Amelioration of cisplatin-induced acute kidney injury by recombinant neutrophil gelatinase-associated lipocalin

Abstract

We investigated the protective effect and mechanism of neutrophil gelatinase-associated lipocalin (NGAL) in a murine model of cisplatin-induced nephrotoxicity. Male Swiss-Webster mice were assigned to four groups (n = 10 in each group). Control mice received vehicle only. Mice in the experimental group were given a single intraperitoneal injection of cisplatin (20 mg/kg) to induce nephrotoxicity, and were divided into three groups. The first group received 100 μL of saline only via tail vein at the time of cisplatin administration. The second group was given biologically active recombinant NGAL via tail vein (250 μg/100 μL solution). The third group was injected with a 250 μg/100μL solution of inactivated NGAL. After 4 days, we measured serum creatinine and urinary N-acetyl-β-d-glucosaminidase (NAG), and performed histologic studies.
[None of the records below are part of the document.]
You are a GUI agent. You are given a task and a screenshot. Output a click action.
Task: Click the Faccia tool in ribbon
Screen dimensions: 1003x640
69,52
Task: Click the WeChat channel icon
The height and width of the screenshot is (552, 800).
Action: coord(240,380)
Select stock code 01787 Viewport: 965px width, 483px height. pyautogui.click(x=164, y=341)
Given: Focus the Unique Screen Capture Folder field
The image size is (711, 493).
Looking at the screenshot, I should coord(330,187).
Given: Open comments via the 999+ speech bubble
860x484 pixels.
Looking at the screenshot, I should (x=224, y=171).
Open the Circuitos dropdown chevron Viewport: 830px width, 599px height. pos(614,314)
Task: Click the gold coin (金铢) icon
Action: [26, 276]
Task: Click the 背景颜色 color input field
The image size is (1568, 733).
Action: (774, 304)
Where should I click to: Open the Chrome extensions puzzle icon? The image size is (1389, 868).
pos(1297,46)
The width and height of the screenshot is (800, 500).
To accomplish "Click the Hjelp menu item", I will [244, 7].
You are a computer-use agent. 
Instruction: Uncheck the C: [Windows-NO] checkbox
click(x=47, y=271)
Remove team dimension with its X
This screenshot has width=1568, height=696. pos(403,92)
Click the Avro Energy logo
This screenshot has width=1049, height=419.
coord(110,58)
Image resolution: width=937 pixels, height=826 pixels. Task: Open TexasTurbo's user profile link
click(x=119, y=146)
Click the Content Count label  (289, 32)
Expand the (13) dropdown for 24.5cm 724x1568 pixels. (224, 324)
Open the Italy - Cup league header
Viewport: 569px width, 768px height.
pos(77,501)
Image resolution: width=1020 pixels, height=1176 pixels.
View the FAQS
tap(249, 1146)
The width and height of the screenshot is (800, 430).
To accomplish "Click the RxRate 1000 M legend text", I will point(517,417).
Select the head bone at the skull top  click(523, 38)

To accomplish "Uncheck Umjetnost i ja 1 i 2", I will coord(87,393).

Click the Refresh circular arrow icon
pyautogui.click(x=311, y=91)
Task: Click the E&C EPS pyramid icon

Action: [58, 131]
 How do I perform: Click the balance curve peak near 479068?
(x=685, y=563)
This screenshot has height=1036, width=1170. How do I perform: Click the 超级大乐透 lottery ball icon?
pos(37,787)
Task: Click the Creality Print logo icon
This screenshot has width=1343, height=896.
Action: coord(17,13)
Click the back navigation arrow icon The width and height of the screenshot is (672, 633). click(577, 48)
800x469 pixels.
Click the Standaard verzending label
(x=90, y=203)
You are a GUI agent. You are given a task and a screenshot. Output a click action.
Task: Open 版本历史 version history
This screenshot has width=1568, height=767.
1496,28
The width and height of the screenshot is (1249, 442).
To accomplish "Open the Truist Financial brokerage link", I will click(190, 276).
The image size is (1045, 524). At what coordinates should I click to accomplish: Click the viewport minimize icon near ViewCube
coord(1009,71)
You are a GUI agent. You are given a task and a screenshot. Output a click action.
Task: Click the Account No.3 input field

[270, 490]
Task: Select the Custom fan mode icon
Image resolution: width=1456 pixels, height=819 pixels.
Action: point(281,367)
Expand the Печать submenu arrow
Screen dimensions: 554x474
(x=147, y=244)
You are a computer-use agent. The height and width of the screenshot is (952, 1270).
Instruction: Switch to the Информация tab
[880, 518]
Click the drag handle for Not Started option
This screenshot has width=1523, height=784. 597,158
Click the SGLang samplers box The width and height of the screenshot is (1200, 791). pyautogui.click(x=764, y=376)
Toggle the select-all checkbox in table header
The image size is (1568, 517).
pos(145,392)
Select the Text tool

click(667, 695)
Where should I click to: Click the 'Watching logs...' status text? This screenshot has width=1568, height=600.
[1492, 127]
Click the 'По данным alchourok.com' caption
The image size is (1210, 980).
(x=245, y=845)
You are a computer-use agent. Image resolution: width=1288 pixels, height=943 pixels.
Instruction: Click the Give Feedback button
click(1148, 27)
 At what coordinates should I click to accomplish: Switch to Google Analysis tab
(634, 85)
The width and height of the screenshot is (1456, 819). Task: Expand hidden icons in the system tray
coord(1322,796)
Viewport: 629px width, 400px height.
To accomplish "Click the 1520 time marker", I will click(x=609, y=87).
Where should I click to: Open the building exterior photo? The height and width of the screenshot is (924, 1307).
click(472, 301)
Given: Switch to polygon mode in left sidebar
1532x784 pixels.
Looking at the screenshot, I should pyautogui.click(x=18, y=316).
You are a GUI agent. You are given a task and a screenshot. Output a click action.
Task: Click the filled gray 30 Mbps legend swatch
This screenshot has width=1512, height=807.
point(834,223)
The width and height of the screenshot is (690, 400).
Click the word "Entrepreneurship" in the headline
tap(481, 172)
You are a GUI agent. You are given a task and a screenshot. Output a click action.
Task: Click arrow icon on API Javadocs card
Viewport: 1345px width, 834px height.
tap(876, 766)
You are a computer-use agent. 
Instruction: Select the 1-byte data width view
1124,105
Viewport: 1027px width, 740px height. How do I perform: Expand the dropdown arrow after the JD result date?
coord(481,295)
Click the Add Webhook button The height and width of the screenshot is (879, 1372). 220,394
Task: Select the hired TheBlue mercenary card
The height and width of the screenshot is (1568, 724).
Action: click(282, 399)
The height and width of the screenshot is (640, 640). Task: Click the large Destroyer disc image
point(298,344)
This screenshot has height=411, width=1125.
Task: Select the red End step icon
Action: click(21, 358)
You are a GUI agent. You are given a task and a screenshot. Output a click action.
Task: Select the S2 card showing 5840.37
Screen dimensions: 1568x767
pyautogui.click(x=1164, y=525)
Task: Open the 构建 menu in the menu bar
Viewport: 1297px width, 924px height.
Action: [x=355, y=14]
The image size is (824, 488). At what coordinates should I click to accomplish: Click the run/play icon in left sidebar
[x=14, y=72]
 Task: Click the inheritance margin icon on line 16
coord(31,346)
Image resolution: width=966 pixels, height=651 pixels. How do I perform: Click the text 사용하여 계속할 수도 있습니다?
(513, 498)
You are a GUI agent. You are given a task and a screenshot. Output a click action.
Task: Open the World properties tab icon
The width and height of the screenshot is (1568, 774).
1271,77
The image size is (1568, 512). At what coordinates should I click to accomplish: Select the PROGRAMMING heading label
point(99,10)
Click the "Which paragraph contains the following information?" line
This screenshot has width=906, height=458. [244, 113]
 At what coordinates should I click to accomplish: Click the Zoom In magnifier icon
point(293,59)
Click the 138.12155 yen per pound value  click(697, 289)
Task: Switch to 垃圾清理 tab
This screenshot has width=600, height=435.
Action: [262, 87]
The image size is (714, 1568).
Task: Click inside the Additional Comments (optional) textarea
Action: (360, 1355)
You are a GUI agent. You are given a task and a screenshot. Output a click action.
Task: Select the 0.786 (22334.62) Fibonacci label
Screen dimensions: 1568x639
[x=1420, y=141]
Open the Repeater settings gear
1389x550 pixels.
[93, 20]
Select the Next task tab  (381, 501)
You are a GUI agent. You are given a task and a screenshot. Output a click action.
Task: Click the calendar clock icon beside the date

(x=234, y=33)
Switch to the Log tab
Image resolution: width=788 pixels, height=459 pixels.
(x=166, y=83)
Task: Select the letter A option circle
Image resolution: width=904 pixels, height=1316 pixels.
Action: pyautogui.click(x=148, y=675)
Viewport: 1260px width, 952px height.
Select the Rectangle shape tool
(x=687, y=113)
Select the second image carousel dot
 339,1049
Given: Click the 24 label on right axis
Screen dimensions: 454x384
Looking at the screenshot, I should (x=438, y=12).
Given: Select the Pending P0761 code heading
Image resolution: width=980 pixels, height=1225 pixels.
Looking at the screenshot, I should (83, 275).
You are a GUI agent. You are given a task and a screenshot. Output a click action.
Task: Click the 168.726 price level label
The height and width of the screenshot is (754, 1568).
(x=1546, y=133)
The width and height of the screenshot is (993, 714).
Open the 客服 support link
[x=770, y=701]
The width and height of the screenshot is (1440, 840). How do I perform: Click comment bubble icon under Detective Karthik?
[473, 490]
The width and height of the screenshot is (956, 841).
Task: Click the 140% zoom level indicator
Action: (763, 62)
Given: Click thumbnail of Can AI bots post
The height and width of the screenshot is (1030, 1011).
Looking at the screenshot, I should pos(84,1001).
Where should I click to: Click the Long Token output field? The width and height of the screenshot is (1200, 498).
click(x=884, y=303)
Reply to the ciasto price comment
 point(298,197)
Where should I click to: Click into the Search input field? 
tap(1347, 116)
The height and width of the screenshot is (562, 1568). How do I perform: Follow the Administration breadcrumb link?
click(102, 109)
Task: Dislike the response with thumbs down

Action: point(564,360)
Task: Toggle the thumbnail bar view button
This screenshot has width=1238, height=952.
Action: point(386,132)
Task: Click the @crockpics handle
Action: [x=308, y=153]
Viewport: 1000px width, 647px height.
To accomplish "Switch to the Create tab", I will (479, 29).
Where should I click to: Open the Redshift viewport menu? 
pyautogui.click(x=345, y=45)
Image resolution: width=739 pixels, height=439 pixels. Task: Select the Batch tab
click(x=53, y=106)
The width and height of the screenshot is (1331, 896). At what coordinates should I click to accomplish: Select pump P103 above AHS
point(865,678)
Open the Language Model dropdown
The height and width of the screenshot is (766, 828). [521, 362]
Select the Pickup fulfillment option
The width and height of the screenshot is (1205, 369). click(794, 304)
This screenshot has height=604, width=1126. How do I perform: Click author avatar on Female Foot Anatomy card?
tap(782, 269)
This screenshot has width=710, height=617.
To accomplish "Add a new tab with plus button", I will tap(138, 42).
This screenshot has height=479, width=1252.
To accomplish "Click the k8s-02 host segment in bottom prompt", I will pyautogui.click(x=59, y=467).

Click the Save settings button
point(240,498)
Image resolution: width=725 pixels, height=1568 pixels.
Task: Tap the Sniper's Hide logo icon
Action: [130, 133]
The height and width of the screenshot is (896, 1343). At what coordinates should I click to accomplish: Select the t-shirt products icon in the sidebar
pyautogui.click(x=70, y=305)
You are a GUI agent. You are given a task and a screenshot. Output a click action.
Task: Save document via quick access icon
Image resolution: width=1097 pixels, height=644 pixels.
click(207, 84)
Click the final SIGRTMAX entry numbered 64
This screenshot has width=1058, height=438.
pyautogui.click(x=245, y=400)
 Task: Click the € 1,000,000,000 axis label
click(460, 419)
Biologically active NGAL significantly blunted the rise in serum creatinine (NGAL plus cisplatin 1.33 ± 0.31 versus cisplatin alone 2.43 ± 0.31 mg/dL, p < .001) as well as the increase in urine NAG (NGAL plus cisplatin 60.7 ± 14.2 versus cisplatin alone 120.5 ± 22.5 units/gm creatinine, p < .005). In addition, NGAL conferred a marked reduction in tubule cell necrosis and apoptosis (NGAL plus cisplatin 6.9 ± 1.2 versus cisplatin alone 15.1 ± 3.4 TUNEL positive nuclei per 100 cells, p < .001). These beneficial effects were completely abolished when heat-inactivated NGAL was administered instead of the biologically active form. Since induction of NGAL in kidney tubules is a known physiologic response to cisplatin, the pharmacologic use of NGAL to prevent cisplatin nephrotoxicity is likely to be safe and effective.